“Knock at the Cabin”

M. Night Shyamalan‘s legacy as a director began its sharp decline back in 2008 with “The Happening,” aka the Marky Mark killer plant movie. He continued on a path of self-destruction with “The Last Airbender,” “After Earth,” and most recently, “Old.”

With “Knock at the Cabin,” which Shyamalan (and co-writers Steve Desmond and Michael Sherman) adapted for the screen from Paul G. Tremblay’s horror novel “The Cabin at the End of the World,” he lands somewhere right in the middle of his film catalogue. It’s mediocre and forgettable, and just because it (admittedly) is Shyamalan’s best movie in years doesn’t mean that it’s great, or even passable.

While vacationing at a remote cabin in the woods, a couple (Ben Aldridge and Jonathan Groff) and their young daughter (Kristen Cui) are taken hostage by four armed strangers. They arrive out of the blue and demand that the family make a sacrifice in order to avert the apocalypse. It’s an impossible choice that involves a lot of struggles with belief, faith, sanity, and reality.
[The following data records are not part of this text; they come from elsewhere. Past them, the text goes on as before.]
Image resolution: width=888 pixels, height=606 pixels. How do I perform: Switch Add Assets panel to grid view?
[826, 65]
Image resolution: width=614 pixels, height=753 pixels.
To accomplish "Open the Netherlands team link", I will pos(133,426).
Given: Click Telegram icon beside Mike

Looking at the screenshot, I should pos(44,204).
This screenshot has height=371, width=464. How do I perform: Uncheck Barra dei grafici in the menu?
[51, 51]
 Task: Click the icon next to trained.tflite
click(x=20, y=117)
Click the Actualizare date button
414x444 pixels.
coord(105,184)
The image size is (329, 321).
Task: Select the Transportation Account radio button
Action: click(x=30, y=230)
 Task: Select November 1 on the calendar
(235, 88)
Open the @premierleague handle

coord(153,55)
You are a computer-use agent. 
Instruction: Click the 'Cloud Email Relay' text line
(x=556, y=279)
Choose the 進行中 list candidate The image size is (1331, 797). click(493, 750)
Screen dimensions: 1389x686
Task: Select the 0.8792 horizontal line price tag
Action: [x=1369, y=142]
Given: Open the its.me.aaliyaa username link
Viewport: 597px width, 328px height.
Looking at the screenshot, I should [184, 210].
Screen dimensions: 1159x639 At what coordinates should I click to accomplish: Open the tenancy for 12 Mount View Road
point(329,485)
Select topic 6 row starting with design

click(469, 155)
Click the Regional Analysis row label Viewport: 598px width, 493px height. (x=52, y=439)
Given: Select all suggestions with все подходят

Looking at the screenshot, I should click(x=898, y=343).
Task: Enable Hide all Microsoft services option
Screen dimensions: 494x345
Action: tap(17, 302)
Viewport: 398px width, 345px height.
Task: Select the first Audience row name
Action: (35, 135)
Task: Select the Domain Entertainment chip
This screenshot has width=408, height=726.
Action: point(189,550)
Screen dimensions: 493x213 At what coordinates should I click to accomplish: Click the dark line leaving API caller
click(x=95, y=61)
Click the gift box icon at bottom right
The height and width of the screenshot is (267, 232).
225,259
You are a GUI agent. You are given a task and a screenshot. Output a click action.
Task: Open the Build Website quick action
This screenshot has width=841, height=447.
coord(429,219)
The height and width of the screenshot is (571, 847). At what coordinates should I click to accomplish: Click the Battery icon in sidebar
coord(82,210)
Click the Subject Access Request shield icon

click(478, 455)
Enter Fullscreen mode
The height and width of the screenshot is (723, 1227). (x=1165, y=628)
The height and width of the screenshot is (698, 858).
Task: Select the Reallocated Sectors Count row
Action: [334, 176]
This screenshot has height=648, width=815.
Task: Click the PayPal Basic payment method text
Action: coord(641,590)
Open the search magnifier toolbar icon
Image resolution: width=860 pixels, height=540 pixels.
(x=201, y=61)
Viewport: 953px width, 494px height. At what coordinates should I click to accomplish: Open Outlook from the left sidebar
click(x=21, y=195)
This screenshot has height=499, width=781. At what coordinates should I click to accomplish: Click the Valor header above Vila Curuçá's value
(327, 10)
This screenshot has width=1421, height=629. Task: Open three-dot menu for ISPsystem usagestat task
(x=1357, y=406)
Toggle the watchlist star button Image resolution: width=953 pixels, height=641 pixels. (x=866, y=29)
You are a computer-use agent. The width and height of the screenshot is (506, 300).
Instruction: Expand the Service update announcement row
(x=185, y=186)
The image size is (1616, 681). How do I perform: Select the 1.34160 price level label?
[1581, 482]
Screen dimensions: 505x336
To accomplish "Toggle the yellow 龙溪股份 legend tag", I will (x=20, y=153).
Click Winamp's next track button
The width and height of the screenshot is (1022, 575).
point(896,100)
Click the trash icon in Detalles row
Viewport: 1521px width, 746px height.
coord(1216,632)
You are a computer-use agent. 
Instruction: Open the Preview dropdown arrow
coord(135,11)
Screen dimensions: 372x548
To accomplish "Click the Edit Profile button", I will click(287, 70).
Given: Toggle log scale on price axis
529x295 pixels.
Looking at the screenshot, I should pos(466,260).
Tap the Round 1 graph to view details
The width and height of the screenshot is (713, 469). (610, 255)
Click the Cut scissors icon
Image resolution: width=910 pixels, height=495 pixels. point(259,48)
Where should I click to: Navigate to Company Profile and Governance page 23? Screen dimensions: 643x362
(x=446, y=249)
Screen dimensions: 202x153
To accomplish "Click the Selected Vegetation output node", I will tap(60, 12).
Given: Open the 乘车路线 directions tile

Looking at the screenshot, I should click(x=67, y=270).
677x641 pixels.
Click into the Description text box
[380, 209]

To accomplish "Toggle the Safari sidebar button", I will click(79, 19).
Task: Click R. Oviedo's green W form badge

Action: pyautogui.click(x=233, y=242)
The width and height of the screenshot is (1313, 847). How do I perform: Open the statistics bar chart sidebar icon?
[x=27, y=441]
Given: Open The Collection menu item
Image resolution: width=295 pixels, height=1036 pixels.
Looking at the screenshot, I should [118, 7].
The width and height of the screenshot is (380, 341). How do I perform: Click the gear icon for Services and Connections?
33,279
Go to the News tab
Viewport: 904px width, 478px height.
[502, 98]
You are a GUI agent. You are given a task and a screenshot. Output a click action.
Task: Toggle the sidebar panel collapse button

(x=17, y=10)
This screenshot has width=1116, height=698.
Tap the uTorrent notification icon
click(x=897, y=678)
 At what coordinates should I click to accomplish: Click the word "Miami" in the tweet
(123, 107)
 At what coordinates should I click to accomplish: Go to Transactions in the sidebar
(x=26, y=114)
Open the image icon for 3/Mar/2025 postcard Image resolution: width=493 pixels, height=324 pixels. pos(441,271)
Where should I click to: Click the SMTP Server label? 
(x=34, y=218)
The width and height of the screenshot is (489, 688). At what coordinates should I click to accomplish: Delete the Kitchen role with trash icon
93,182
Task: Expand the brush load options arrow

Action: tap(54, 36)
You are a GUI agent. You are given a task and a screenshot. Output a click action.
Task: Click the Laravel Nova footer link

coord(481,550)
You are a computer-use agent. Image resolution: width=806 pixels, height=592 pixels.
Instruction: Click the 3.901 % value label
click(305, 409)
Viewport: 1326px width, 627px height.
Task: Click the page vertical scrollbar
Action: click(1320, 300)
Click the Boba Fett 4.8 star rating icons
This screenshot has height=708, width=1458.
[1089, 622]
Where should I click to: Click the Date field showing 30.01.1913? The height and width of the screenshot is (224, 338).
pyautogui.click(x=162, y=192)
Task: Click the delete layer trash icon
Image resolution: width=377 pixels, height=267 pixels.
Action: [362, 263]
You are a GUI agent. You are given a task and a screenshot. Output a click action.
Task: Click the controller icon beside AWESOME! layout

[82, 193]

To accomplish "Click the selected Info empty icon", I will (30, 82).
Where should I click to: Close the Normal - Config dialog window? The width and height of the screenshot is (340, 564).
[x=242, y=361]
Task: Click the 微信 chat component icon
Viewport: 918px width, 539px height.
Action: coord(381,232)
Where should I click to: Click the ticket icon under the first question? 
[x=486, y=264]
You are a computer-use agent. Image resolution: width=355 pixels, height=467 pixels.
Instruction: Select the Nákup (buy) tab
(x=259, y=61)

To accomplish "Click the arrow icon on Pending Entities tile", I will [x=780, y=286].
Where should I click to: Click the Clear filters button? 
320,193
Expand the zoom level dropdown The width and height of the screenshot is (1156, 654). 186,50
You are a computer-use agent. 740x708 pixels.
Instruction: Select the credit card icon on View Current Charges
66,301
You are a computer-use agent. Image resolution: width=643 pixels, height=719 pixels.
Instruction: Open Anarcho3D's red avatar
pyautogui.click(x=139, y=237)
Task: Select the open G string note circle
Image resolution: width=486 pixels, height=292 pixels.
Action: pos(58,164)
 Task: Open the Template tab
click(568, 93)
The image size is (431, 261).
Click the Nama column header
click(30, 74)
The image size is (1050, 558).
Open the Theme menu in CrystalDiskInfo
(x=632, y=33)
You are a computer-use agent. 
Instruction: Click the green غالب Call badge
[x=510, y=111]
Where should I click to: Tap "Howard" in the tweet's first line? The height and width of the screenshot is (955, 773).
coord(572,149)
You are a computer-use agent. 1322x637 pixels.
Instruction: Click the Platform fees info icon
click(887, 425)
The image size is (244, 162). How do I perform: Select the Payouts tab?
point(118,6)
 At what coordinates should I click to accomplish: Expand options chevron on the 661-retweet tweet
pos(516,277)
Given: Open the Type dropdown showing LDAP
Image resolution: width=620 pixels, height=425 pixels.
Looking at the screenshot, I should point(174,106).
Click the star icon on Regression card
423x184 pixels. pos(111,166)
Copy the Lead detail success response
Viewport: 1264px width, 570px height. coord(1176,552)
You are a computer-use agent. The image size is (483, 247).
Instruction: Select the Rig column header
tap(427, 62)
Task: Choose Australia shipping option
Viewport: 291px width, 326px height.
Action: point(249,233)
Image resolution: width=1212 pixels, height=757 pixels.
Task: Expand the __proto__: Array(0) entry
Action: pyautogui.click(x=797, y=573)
The story is solid, but the filmmaking is not. Shyamalan is one of the last working hacks in Hollywood, which means he has a lot of bad habits when it comes to making movies. Here, his directorial choices feel as amateurish and contrived as ever. Take the opening scene, for instance. Shyamalan relies on aggressive close-ups as an attempt to make the film feel unsettling and intense, but it instead comes across as lazy and irritating. Paired with Herdís Stefánsdóttir‘s discordant score, the film is set up from the get-go to cause strong feelings of annoyance.

About ten minutes in, I could already feel the disappointment coming story-wise, too. The writing isn’t awful, but there are several red herrings that are alluded to and then dropped, which leaves a lot of unanswered questions. This makes the eventual conclusion seem inadequate and unfulfilling, and the film asks for a lot of suspension of disbelief. Gone are the airtight lack of inconsistencies (like the ones in “The Sixth Sense”) that made Shyamalan’s earlier films so thrilling.

The performances are a surprise, and the film is cast quite well. Dave Bautista lends a quiet, menacing calm to his role, and Aldridge and Groff are terrific at showing a feeling of genuine fear. Abby Quinn, Nikki Amuka-Bird, and Rupert Grint play their home invader parts nicely, even if the script asks little of them. I do wish some of the supporting cast had a bit more screen time because they are so engaging. It does feel unfair to single out a child actor, but Cui is the weakest link in the cast.

“Knock at the Cabin” partially succeeds as an apocalyptic psychological thriller that questions some big ideas about faith and humanity, but the storytelling is slow and the ending feels like a massive letdown.